Two papers accepted at ACL 2023
9 May 2023, by Chris Biemann
The 'The 61st Annual Meeting of the Association for Computational Linguistics' (ACL 2023) accepted the following demo paper and short findings paper respectively:
- "The D-WISE Tool Suite: Multi-Modal Machine-Learning-Powered Tools Supporting and Enhancing Digital Discourse Analysis" - Florian Schneider, Tim Fischer, Fynn Petersen-Frey, Isabel Eiser, Gertraud Koch and Chris Biemann
Abstract: This work introduces the D-WISE Tool Suite (DWTS), a novel working environment for digital qualitative discourse analysis in the Digital Humanities (DH). The DWTS addresses limitations of current DH tools induced by the ever-increasing amount of heterogeneous, unstructured, and multi-modal data in which the discourses of contemporary societies are encoded. To provide meaningful insights from such data, our system leverages and combines state-of-the-art machine learning technologies from Natural Language Processing and Computer Vision. Further, the DWTS is conceived and developed by an interdisciplinary team of cultural anthropologists and computer scientists to ensure the tool's usability for modern DH research. Central features of the DWTS are: a) import of multi-modal data like text, image, audio, and video b) preprocessing pipelines for automatic annotations c) lexical and semantic search of documents d) manual span, bounding box, time-span, and frame annotations e) documentation of the research process.
- " The Role of Output Vocabulary in T2T LMs for SPARQL Semantic Parsing" - Debayan Banerjee, Pranav Ajit Nair, Ricardo Usbeck, Chris Biemann
Abstract: In this work, we analyse the role of output vocabulary for text-to-text (T2T) models on the task of SPARQL semantic parsing. We perform experiments within the the context of knowledge graph question answering (KGQA), where the task is to convert questions in natural language to the SPARQL query language.

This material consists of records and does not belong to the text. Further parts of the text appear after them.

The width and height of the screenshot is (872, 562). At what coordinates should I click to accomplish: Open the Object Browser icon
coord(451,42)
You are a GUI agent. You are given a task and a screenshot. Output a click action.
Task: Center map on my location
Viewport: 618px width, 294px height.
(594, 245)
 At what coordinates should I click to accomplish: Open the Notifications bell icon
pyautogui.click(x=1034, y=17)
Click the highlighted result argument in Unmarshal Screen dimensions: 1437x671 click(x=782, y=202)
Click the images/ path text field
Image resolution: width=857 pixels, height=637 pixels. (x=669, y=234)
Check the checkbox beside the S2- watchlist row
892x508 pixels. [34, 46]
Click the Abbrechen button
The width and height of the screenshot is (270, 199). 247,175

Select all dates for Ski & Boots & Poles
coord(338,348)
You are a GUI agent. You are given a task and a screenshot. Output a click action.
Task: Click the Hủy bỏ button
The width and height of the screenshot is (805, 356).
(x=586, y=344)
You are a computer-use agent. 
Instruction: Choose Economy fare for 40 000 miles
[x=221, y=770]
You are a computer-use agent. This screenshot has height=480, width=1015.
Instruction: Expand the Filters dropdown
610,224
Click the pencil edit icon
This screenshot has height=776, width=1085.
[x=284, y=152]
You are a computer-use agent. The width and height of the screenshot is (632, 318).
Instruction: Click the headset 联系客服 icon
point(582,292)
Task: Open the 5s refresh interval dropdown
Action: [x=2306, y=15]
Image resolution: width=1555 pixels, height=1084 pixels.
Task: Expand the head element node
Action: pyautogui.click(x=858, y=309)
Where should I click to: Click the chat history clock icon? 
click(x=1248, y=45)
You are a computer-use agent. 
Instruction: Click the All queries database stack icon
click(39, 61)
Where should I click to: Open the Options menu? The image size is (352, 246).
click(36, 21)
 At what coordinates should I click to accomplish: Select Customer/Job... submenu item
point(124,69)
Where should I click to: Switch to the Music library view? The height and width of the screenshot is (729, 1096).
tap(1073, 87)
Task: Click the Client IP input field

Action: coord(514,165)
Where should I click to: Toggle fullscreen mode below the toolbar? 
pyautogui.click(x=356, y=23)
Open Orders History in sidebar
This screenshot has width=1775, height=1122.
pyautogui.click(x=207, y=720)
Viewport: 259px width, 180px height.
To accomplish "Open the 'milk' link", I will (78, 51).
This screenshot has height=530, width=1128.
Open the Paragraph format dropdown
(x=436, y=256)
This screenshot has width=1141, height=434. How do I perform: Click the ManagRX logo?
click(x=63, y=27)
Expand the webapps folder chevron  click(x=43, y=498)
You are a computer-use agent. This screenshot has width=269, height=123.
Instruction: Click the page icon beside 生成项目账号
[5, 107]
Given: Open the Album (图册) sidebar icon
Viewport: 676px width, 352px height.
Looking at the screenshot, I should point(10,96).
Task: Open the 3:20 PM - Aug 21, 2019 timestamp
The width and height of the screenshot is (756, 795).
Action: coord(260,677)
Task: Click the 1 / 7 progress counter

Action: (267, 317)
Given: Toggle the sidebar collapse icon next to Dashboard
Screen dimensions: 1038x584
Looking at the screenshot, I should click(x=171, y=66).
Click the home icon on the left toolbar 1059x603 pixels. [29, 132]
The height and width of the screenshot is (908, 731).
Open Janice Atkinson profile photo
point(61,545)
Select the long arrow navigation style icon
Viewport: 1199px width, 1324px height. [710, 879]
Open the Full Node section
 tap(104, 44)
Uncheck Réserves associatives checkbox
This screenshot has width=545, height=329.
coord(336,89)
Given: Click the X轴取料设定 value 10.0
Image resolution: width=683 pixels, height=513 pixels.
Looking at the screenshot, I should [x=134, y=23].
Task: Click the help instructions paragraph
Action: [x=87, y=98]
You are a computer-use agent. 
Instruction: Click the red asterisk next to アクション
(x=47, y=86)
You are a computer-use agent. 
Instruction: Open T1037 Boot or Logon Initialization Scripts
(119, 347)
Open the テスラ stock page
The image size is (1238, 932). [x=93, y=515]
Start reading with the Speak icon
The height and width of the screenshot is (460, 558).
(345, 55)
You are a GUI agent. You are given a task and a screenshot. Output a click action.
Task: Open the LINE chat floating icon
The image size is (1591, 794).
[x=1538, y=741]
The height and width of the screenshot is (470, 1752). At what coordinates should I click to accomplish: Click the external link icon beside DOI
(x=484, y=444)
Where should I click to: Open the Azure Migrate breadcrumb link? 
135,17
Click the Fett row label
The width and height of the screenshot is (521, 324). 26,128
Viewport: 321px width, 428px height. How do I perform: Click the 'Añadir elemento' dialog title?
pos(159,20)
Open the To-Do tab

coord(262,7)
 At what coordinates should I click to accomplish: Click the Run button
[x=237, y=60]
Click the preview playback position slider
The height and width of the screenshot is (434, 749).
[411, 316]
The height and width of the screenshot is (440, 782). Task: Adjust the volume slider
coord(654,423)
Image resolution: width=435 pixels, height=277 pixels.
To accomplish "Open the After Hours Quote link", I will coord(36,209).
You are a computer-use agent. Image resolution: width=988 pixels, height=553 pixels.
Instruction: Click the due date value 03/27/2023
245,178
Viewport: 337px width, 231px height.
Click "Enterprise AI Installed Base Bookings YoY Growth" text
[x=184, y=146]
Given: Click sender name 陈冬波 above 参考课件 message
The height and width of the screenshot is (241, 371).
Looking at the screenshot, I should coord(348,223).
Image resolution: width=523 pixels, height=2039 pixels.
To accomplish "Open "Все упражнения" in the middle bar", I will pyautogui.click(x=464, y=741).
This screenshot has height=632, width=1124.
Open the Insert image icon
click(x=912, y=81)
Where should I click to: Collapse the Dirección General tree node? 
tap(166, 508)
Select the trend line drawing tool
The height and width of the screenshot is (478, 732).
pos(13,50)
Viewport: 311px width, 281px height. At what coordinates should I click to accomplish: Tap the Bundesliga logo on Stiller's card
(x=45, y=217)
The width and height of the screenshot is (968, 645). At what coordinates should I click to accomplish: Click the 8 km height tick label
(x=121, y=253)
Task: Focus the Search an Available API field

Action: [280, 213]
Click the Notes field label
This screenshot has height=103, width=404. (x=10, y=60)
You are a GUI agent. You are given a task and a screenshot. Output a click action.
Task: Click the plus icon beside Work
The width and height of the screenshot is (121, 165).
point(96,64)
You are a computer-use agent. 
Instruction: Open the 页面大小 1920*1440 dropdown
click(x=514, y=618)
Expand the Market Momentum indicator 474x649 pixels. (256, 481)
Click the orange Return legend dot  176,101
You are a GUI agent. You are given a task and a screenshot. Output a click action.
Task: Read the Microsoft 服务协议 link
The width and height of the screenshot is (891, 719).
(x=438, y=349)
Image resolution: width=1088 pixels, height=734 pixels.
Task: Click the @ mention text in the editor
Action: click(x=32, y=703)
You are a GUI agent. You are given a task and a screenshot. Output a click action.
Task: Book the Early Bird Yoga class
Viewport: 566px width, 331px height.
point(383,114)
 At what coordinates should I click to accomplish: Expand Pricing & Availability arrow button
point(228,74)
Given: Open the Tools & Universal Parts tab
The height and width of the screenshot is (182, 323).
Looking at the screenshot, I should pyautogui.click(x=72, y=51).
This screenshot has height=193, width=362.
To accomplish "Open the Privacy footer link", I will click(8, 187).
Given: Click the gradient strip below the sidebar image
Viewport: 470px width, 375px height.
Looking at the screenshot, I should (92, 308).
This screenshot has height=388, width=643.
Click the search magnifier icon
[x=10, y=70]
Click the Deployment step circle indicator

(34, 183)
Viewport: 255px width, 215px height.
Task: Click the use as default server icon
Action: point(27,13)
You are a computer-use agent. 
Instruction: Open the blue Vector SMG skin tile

We observe that the query vocabulary is usually distinct from human vocabulary. Language Models (LMs) are pre-dominantly trained for human language tasks, and hence, if the query vocabulary is replaced with a vocabulary from the LM tokenizer, the performance of models may improve. We carry out carefully selected vocabulary substitutions on the queries and find absolute gains in the range of 17% on the GrailQA dataset.
The papers will soon be available in our "Publications" section.